▶ _How to complete this task_:
Pick out each line of the records that contains the word "table", and copy those lines.

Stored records
= = = = = = =

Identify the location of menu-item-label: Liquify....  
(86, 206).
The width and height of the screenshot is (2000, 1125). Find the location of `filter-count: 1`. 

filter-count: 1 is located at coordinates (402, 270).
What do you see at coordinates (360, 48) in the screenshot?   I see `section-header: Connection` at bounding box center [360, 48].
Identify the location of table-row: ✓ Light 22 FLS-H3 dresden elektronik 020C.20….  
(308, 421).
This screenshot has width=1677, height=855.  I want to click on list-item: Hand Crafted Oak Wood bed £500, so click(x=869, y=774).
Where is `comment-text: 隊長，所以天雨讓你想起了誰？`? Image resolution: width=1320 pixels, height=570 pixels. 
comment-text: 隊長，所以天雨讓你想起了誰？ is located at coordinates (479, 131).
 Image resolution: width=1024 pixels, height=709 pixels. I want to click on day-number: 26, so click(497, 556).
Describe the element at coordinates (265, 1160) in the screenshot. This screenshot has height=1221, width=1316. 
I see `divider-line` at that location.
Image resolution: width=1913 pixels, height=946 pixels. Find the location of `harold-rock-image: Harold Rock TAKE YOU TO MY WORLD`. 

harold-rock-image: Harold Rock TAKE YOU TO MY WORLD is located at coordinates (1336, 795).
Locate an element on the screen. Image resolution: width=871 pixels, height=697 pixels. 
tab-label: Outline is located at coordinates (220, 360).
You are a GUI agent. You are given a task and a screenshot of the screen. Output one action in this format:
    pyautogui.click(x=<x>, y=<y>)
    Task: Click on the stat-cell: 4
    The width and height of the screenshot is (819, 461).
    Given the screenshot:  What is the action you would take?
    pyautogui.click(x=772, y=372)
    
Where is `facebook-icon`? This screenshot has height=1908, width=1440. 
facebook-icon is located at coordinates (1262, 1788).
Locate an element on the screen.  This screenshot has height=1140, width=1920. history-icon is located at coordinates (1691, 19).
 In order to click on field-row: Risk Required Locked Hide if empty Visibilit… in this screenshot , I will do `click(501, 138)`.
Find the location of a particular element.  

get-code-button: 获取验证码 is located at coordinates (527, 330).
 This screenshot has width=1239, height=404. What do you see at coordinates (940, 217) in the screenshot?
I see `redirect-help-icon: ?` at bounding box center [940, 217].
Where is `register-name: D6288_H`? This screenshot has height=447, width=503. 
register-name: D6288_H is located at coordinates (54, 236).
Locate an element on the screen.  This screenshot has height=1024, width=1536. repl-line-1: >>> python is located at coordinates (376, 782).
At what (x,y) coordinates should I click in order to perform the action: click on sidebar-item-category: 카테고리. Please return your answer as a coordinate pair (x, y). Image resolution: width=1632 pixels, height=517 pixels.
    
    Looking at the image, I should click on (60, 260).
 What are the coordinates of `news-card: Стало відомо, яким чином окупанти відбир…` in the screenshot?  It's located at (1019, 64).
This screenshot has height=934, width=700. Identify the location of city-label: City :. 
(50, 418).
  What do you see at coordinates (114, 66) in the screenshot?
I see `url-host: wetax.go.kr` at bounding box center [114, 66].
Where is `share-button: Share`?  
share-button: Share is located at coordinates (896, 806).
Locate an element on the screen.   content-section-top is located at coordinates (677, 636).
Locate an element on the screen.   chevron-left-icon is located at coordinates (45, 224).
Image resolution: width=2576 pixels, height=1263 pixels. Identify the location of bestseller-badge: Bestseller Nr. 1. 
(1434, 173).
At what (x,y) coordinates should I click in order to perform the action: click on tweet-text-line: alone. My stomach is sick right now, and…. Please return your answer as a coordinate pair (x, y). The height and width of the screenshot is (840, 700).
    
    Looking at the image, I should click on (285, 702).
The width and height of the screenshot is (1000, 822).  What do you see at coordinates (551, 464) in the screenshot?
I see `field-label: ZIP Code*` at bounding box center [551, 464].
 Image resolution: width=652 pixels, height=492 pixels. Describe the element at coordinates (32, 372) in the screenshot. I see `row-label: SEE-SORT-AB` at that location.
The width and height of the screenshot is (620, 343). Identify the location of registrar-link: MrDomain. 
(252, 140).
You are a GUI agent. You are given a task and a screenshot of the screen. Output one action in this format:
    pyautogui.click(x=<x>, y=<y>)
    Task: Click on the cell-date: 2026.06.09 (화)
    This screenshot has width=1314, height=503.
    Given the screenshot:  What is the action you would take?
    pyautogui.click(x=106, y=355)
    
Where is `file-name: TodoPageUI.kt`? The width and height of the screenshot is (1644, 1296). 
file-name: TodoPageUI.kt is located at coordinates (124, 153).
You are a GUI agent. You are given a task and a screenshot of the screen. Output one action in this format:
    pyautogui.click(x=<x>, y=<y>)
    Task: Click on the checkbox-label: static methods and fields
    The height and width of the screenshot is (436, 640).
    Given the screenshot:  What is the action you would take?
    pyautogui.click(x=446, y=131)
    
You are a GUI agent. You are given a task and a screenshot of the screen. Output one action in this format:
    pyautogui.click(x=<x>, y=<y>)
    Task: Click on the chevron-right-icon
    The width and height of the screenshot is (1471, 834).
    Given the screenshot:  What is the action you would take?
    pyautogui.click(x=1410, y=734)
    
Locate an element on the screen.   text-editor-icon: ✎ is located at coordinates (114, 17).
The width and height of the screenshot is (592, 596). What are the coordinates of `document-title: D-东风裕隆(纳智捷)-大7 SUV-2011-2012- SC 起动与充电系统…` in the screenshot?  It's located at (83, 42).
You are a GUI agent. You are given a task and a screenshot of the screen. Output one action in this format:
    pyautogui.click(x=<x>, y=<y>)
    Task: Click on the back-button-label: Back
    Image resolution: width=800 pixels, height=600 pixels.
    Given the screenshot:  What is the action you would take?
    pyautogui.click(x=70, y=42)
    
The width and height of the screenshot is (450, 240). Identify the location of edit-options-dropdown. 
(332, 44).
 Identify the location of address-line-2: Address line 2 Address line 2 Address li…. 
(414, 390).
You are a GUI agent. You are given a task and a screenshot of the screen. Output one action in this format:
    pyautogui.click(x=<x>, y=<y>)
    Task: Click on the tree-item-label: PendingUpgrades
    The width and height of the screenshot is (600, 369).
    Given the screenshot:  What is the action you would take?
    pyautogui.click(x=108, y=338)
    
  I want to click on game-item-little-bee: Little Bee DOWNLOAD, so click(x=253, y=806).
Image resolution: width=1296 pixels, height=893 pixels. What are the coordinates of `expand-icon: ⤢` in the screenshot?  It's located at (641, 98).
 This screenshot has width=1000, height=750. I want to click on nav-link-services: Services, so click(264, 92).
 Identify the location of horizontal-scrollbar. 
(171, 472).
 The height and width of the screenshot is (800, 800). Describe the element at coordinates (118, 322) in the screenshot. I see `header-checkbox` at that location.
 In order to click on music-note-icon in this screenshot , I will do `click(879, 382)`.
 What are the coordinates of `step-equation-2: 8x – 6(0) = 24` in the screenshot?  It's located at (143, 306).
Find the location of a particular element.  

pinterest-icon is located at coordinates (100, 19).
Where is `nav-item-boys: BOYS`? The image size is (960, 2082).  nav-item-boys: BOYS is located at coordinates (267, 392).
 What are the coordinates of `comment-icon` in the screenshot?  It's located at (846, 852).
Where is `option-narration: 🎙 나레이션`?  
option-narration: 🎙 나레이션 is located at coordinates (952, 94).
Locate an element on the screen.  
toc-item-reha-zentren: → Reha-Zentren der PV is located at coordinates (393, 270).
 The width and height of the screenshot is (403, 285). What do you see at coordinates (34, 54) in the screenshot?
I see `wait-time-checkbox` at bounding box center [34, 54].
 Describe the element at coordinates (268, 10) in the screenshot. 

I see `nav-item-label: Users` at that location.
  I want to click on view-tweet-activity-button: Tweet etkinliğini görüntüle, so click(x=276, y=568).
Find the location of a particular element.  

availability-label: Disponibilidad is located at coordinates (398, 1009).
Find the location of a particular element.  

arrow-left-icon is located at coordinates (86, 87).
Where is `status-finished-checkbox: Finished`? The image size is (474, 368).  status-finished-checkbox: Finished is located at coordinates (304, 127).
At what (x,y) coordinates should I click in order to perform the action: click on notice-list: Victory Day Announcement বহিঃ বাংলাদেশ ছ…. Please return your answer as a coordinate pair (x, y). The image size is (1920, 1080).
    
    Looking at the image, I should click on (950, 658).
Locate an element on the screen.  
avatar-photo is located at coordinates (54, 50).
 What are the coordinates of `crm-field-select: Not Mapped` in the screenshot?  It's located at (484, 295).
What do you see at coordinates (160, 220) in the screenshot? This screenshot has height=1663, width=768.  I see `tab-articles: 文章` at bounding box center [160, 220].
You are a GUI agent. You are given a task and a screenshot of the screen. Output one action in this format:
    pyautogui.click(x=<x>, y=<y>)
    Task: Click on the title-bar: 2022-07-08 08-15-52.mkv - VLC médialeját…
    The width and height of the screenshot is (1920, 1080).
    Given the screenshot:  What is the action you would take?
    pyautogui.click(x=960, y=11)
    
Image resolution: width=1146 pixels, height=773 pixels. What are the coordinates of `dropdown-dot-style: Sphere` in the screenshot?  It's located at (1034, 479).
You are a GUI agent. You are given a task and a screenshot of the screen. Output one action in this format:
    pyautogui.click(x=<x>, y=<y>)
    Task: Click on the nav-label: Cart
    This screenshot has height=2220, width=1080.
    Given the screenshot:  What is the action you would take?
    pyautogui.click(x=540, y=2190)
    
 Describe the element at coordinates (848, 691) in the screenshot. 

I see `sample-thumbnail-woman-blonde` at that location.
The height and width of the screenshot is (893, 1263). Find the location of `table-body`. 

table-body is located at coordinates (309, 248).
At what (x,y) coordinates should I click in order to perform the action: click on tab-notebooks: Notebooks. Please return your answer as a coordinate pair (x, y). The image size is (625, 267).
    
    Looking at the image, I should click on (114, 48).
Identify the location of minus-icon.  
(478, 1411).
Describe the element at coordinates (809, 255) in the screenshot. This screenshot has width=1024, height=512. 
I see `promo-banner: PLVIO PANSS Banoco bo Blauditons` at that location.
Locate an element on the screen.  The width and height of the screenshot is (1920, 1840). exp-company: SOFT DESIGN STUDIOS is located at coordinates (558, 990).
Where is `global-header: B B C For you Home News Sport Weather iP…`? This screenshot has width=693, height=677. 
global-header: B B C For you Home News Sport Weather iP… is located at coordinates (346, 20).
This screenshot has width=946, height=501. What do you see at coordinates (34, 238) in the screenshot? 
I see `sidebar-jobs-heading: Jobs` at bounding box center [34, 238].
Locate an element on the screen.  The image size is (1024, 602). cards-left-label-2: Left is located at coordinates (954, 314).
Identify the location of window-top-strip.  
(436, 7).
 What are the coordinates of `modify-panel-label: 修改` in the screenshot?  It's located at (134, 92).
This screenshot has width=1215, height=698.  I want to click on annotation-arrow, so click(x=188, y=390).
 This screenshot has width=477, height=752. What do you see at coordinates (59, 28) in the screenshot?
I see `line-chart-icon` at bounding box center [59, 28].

= = = = = = =

▶ _Problem solution_:
Identify the location of table-row: ✓ Light 22 FLS-H3 dresden elektronik 020C.20….  
The height and width of the screenshot is (893, 1263). Find the location of `table-body`. 
table-body is located at coordinates (309, 248).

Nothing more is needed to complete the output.